=== TASK REQUIREMENTS ===
Copy, exactly and without additions, every line in the records below from the one holding "This screenshot has width=1568, height=727." through the one holding "Open Diagnose and solve problems", both ends included.
++++ EXERCISE MATERIAL
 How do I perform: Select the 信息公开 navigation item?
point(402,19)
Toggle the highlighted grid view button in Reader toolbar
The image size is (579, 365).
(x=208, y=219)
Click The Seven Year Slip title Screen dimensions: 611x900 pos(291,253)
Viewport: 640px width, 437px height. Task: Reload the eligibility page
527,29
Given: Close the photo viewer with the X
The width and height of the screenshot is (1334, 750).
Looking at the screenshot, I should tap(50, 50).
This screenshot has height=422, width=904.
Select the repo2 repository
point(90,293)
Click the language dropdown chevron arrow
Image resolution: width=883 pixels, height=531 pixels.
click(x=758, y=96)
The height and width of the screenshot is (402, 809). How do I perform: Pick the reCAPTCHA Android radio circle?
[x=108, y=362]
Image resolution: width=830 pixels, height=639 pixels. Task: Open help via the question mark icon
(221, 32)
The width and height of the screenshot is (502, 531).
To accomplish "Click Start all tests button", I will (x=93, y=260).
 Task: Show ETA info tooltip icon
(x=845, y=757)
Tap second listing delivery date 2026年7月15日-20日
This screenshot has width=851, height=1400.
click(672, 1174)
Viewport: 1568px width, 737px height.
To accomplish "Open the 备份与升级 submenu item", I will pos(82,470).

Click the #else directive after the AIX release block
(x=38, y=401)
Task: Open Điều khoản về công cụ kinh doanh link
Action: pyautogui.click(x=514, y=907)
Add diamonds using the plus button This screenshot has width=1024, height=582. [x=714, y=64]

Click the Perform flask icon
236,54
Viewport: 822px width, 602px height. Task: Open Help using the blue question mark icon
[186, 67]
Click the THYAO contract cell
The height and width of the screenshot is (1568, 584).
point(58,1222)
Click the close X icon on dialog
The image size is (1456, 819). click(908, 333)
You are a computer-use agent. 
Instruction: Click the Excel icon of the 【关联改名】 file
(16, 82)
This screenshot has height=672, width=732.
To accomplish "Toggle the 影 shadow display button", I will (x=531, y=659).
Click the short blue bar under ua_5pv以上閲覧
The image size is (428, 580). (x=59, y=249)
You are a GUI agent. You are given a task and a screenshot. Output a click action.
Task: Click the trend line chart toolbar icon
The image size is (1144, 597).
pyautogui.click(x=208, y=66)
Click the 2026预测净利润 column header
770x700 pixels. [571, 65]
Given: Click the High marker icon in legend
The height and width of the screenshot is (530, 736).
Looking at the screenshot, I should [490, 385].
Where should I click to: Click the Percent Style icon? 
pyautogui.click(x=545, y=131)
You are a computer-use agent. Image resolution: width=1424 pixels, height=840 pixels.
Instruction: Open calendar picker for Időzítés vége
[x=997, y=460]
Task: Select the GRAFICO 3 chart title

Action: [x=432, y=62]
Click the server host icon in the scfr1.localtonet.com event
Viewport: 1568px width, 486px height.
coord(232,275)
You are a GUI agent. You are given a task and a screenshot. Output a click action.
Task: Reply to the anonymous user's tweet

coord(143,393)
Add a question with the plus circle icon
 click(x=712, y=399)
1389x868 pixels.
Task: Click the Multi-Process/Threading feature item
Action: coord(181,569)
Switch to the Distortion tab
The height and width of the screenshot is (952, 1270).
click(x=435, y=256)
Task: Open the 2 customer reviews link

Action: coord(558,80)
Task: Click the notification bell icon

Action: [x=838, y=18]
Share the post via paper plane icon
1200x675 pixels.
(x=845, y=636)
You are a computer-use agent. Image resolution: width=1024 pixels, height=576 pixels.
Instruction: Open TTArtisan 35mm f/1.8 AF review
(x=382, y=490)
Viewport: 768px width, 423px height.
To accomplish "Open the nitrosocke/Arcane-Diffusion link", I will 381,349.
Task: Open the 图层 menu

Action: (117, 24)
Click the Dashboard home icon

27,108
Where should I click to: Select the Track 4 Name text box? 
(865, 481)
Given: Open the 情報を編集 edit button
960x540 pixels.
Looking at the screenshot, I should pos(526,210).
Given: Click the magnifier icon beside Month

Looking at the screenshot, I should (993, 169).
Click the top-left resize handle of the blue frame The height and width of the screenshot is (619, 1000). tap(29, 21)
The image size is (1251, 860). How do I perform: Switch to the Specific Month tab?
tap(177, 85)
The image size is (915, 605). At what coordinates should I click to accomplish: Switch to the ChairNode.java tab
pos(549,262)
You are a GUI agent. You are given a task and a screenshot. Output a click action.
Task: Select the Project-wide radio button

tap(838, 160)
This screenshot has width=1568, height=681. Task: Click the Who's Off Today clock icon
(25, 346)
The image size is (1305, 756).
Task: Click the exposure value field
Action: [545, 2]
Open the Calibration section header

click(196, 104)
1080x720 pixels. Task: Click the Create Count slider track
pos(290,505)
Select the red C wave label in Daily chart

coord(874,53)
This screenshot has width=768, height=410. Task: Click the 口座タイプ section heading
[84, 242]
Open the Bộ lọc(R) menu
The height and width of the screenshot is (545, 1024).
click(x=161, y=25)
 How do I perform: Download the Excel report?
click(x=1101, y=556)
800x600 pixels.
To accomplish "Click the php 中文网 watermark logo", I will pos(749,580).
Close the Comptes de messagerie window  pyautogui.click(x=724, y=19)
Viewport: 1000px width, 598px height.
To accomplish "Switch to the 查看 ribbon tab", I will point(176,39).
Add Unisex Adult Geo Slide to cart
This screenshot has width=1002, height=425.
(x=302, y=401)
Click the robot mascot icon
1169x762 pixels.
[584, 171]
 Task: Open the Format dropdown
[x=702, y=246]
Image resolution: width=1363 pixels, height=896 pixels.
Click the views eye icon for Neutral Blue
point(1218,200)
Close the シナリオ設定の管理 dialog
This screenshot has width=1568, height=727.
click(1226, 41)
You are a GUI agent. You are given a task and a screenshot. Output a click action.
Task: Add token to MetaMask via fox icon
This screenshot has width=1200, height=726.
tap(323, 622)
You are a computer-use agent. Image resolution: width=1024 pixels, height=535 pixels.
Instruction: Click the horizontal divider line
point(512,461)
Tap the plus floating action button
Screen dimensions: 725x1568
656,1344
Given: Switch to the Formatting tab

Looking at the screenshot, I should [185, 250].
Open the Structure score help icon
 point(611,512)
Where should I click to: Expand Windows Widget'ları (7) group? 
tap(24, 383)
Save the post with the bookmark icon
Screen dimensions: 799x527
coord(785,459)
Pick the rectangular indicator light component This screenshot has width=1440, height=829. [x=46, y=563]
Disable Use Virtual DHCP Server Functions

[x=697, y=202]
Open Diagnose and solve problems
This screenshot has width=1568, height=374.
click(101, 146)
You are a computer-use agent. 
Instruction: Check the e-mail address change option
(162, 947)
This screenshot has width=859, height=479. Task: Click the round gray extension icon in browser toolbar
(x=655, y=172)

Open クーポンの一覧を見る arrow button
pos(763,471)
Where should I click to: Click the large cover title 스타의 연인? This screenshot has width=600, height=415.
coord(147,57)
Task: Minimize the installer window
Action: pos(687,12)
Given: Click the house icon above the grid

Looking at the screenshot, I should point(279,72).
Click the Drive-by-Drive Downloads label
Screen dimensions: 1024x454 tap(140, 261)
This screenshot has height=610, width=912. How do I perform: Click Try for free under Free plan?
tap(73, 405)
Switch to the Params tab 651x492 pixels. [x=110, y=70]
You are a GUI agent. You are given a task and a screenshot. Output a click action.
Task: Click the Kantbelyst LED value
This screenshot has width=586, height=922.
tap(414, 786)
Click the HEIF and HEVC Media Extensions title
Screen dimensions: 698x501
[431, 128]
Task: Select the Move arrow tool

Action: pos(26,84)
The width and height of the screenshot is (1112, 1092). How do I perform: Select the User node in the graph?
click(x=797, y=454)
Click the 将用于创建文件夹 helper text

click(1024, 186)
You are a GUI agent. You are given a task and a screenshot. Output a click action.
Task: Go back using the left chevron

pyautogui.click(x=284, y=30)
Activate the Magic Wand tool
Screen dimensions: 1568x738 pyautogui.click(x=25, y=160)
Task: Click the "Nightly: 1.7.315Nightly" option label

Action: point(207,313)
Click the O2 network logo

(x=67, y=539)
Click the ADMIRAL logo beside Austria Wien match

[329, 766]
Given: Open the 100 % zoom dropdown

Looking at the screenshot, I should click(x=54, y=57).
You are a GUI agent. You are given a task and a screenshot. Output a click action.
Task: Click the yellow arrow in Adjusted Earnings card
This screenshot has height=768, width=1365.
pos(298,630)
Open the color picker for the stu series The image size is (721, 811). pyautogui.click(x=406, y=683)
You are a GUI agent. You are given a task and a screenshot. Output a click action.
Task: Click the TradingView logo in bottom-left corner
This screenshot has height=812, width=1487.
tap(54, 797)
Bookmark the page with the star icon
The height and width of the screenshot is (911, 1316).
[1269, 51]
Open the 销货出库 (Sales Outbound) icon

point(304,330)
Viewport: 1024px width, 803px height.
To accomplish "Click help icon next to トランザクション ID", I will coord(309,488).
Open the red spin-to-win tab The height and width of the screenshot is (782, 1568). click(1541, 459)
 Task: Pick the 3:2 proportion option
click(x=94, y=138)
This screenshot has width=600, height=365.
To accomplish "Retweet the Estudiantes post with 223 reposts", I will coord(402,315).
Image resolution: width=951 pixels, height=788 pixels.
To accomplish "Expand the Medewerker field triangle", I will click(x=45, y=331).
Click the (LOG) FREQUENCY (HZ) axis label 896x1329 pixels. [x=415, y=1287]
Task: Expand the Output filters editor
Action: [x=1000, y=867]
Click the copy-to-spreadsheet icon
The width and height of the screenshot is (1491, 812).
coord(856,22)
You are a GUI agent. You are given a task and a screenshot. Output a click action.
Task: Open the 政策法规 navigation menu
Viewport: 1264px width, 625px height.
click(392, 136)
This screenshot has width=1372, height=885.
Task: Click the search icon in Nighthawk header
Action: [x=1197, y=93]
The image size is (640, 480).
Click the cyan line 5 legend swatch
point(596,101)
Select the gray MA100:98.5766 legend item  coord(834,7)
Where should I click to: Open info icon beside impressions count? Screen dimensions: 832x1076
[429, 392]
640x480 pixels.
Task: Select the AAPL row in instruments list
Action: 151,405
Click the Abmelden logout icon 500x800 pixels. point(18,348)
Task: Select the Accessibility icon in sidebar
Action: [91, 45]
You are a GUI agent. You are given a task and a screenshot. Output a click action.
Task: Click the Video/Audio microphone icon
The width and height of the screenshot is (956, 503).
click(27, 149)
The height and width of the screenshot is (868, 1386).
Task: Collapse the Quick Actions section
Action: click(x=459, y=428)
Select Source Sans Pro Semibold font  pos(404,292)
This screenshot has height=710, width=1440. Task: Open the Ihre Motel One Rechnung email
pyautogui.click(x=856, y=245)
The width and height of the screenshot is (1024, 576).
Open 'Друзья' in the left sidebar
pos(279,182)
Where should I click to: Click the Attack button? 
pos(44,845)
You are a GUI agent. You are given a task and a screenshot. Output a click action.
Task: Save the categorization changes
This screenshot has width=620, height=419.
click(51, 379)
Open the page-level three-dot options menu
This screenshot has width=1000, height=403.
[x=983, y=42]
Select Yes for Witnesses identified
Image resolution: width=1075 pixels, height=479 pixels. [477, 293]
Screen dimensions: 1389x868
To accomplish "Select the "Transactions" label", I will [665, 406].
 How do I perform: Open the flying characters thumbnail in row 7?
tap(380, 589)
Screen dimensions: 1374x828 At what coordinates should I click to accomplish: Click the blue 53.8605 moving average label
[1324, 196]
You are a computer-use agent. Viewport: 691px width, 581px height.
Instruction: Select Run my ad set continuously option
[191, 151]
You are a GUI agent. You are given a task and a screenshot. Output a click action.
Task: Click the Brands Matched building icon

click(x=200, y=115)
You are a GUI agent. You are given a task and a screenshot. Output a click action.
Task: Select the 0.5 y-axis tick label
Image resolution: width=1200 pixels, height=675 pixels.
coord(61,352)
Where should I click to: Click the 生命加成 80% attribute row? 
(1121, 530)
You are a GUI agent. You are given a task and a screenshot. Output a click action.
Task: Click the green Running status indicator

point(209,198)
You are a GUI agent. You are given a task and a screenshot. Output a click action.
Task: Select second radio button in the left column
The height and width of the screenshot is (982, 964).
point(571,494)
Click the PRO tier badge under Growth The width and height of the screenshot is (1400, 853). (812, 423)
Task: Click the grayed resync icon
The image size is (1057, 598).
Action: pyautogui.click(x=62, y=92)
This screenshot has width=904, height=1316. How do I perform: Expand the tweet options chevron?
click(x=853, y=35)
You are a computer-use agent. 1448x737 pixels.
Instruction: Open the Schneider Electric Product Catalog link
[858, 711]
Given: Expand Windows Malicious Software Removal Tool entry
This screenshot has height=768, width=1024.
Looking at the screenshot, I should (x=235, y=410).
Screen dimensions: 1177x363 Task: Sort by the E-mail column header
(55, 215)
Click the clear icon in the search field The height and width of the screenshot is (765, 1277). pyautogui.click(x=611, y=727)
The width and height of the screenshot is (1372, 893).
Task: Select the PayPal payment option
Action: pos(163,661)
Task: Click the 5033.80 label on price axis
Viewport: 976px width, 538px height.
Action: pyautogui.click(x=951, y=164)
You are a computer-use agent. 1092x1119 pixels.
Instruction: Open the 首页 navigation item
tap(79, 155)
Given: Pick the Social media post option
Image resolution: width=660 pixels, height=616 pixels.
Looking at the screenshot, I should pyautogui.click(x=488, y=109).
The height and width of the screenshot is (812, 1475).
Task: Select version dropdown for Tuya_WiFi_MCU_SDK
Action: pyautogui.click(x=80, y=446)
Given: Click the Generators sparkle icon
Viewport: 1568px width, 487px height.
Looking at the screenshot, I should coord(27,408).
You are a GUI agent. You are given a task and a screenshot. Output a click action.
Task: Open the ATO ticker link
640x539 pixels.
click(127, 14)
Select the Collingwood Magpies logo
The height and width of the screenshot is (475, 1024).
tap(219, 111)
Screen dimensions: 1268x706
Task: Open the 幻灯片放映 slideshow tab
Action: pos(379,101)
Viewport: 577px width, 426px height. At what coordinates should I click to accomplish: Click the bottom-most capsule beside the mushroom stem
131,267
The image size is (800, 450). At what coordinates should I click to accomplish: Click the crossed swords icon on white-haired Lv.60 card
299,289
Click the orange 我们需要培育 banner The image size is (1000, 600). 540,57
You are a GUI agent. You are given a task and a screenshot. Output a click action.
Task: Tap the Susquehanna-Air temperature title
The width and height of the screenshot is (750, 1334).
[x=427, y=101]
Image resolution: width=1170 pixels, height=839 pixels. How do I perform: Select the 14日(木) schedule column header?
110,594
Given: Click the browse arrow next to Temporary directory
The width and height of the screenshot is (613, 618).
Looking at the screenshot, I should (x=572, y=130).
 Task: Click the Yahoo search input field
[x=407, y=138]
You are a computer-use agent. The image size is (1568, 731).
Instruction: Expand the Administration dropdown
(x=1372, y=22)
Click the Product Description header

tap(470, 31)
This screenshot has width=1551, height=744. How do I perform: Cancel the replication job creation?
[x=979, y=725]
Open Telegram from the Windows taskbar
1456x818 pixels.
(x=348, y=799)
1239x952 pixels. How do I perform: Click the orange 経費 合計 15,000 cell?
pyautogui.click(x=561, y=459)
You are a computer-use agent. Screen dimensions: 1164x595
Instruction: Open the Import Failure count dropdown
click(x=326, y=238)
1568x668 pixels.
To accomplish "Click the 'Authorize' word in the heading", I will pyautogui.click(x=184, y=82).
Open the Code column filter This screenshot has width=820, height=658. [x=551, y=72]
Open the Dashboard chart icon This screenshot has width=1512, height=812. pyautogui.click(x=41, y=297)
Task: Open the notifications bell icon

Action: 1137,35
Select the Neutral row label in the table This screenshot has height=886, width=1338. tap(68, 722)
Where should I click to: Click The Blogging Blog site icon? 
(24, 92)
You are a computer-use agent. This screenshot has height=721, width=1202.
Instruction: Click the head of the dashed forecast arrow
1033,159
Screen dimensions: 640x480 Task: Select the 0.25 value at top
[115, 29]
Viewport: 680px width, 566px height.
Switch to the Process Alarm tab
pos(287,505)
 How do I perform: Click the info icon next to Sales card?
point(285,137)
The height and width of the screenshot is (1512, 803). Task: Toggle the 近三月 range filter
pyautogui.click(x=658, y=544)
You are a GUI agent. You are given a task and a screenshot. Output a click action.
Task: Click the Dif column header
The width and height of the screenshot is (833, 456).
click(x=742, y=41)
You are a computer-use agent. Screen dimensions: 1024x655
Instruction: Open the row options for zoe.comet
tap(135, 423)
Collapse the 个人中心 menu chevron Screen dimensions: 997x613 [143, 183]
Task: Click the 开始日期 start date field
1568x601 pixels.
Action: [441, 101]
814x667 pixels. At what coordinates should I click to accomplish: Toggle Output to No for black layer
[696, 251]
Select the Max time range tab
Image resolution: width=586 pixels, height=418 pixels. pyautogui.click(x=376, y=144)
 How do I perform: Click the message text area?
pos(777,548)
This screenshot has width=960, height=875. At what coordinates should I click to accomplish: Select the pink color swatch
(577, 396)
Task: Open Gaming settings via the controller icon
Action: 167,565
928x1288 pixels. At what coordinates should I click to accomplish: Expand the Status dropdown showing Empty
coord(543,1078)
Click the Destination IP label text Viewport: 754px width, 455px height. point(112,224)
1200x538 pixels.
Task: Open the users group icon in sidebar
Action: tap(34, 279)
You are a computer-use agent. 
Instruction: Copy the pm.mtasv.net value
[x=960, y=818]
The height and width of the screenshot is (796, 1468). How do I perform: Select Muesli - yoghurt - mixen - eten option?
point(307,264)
++++++++
=== RESULT OF THE TASK ===
This screenshot has width=1568, height=727.
click(1226, 41)
You are a GUI agent. You are given a task and a screenshot. Output a click action.
Task: Add token to MetaMask via fox icon
This screenshot has width=1200, height=726.
tap(323, 622)
You are a computer-use agent. Image resolution: width=1024 pixels, height=535 pixels.
Instruction: Click the horizontal divider line
point(512,461)
Tap the plus floating action button
Screen dimensions: 725x1568
656,1344
Given: Switch to the Formatting tab

Looking at the screenshot, I should [185, 250].
Open the Structure score help icon
 point(611,512)
Where should I click to: Expand Windows Widget'ları (7) group? 
tap(24, 383)
Save the post with the bookmark icon
Screen dimensions: 799x527
coord(785,459)
Pick the rectangular indicator light component This screenshot has width=1440, height=829. [x=46, y=563]
Disable Use Virtual DHCP Server Functions

[x=697, y=202]
Open Diagnose and solve problems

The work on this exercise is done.